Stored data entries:

===============

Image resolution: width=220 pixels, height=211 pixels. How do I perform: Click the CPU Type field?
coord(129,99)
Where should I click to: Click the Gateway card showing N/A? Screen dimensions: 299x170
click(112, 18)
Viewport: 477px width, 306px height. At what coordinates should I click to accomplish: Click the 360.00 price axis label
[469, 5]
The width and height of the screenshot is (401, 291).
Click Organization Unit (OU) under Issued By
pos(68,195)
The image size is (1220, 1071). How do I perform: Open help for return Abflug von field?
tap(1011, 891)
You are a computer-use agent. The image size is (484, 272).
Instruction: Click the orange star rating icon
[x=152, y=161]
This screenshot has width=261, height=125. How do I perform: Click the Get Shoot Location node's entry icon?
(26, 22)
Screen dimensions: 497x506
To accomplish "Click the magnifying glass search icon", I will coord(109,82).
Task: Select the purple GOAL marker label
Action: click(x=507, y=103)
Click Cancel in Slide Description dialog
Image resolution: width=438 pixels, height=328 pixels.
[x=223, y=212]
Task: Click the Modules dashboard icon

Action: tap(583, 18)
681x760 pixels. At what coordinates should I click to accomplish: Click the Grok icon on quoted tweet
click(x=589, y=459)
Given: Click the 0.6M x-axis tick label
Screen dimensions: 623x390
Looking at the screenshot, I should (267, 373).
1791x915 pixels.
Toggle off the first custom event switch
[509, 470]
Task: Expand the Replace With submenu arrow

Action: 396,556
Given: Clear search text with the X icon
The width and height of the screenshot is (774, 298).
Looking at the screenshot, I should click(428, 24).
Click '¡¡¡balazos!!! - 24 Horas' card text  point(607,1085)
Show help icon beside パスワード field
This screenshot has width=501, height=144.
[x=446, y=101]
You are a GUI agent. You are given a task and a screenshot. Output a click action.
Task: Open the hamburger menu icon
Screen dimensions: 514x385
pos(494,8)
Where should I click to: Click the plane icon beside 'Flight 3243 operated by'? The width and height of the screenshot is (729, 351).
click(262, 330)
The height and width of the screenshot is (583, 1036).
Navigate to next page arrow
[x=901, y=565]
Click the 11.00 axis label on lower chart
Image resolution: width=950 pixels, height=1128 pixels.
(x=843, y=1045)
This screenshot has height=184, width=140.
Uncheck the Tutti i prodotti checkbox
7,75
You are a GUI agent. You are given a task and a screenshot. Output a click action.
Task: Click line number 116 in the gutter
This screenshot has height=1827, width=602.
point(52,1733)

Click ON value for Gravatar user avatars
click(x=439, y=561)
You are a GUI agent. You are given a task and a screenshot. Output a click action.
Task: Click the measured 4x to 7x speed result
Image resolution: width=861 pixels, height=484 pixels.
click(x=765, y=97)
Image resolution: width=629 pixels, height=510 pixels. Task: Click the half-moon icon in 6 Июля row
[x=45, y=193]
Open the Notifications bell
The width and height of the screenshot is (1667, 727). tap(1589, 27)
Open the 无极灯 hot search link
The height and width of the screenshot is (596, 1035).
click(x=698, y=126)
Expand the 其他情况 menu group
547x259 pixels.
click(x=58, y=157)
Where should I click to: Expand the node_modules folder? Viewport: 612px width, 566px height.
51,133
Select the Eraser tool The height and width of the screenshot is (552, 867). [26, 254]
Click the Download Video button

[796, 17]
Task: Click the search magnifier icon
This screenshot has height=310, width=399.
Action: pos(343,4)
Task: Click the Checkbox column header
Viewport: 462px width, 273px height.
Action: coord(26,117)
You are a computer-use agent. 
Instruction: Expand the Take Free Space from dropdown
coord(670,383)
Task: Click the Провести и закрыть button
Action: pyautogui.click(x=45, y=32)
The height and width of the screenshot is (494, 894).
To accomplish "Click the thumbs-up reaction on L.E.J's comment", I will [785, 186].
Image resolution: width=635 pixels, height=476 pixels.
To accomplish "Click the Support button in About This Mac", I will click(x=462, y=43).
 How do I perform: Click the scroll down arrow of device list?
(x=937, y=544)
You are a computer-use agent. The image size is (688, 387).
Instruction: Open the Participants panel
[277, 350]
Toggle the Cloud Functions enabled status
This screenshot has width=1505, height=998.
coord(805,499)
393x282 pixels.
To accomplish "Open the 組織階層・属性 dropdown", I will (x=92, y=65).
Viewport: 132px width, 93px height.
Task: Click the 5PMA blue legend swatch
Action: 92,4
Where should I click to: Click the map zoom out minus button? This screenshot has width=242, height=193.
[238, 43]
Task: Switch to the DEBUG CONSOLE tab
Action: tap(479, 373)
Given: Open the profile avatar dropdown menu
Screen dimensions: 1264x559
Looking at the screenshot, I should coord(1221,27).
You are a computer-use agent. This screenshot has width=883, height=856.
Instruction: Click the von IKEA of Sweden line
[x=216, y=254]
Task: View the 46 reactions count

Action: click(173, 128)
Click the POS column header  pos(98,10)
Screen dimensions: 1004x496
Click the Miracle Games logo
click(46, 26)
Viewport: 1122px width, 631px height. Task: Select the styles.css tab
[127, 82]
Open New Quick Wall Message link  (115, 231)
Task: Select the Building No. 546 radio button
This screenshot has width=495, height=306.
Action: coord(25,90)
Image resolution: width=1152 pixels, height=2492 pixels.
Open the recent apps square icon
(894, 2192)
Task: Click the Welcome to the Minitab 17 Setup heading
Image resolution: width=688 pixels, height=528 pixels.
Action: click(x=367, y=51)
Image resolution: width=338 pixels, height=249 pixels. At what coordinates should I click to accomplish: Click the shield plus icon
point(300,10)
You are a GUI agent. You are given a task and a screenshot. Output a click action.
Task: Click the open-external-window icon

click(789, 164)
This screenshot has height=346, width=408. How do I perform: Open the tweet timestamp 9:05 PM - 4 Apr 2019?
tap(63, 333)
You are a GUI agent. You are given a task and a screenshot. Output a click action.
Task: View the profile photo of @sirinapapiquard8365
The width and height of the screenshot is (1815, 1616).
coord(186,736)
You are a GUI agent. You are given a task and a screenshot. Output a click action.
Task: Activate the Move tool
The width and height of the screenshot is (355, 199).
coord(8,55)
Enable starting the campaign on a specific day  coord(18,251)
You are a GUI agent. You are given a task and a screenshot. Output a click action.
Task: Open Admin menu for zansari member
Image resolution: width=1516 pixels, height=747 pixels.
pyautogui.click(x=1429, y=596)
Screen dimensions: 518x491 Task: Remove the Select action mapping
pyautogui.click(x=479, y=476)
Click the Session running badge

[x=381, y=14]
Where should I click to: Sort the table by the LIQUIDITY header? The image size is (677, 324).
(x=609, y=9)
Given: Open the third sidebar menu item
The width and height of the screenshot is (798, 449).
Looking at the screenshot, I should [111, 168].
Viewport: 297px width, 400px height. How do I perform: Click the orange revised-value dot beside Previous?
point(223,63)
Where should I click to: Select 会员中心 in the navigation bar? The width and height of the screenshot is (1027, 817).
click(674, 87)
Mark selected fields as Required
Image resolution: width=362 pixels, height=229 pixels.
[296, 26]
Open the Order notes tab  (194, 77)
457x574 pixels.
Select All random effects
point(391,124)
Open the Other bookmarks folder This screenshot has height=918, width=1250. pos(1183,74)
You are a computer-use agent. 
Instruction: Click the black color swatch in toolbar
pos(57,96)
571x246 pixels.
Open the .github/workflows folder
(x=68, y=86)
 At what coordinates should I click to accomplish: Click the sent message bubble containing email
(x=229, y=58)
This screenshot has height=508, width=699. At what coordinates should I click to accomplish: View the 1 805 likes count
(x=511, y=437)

===============

Copy every line of the data that holds the string "link".

Open the 无极灯 hot search link
Open New Quick Wall Message link  (115, 231)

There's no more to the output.